Torch Einops Utils provides essential building blocks for PyTorch tensor manipulation that are commonly needed in deep learning projects. The library excels at handling variable-length sequences, masked operations, dimension management for broadcasting, and null-safe tensor operations. These utilities eliminate boilerplate code when working with attention mechanisms, sequence models, and batch processing of irregular data.

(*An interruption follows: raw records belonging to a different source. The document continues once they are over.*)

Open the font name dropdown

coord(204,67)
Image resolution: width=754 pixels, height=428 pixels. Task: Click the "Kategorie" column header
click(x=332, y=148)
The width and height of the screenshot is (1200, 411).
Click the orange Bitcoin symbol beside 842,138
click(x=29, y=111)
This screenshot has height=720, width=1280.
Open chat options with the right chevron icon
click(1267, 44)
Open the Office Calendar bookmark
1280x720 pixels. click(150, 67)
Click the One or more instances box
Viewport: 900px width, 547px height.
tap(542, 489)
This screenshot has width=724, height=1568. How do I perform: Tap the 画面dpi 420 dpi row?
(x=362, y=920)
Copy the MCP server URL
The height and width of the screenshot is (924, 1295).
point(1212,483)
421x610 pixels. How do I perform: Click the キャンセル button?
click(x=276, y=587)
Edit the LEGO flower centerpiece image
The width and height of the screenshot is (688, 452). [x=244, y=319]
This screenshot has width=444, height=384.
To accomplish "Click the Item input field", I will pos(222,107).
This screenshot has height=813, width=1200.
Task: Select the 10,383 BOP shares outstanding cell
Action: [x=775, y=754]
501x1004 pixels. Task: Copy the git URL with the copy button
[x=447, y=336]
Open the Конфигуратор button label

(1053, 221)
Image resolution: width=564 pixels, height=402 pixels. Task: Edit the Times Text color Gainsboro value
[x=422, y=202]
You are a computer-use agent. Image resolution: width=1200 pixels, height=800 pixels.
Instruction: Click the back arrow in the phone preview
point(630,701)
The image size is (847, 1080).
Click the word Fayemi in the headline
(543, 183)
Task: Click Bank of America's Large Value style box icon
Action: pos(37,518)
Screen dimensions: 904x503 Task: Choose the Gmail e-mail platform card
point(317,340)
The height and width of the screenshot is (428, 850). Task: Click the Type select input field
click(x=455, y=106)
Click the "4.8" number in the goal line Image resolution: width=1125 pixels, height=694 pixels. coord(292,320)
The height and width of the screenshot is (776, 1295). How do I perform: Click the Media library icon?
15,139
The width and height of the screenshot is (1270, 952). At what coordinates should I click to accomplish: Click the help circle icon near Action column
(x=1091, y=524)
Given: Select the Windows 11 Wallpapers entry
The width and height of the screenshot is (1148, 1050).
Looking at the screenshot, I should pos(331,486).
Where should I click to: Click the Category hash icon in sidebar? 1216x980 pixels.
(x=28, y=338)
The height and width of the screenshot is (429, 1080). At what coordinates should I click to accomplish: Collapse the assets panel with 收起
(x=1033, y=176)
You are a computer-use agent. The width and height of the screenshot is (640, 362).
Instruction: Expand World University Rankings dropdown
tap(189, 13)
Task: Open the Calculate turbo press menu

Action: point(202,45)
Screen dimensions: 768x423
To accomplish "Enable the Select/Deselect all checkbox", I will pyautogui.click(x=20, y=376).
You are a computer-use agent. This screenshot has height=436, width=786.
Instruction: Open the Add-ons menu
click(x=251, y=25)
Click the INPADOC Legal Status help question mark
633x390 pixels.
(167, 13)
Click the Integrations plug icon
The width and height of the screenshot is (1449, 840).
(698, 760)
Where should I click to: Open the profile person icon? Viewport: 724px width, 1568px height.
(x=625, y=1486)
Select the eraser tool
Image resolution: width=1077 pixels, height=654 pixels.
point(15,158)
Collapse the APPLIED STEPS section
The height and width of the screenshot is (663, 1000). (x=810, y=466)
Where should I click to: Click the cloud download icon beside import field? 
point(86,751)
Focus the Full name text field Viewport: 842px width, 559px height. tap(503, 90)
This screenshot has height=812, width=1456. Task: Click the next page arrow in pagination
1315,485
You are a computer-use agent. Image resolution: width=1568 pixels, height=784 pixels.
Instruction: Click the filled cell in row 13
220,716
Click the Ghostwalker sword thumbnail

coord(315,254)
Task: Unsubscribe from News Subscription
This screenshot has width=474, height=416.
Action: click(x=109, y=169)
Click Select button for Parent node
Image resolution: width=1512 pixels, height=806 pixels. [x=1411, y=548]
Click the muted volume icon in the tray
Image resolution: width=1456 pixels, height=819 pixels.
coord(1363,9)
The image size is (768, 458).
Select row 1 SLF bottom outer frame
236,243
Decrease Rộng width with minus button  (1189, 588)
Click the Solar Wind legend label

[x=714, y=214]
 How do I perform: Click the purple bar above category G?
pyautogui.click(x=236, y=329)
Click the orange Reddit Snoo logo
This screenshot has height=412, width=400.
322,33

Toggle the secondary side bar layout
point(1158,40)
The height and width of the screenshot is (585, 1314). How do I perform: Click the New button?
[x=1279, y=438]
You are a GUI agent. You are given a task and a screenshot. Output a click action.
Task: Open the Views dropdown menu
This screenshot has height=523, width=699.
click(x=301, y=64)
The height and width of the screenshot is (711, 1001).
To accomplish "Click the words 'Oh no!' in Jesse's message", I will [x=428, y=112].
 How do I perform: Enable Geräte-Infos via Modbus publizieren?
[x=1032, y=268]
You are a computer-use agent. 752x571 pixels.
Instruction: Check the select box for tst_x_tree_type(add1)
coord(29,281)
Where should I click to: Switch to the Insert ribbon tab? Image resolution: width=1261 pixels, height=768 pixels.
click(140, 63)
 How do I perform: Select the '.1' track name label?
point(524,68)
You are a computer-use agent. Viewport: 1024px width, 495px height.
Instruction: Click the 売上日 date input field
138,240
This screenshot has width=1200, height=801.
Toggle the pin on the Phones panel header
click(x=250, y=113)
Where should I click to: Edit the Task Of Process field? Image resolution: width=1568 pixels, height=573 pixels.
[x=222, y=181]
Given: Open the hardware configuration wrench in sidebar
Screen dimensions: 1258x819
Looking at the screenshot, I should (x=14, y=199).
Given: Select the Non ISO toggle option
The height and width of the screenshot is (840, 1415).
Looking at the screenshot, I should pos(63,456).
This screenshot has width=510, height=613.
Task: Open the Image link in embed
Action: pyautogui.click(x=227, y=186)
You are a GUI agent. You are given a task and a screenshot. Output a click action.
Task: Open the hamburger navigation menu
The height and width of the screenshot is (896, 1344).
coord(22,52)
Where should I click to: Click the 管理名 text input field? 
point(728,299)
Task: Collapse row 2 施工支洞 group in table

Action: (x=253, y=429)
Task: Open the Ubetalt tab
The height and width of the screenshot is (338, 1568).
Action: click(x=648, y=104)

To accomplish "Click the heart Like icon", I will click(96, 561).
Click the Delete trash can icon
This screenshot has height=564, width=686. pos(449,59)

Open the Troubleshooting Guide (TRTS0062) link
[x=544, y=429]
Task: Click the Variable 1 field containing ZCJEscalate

The `save_load` decorator offers a powerful serialization solution that goes beyond standard PyTorch checkpointing by preserving constructor arguments, enabling complete model reconstruction from a single file. Combined with the device management utilities, the library provides a comprehensive toolkit for building robust, maintainable ML/AI code. Integration is straightforward - simply import the needed functions and use them alongside standard PyTorch and einops operations.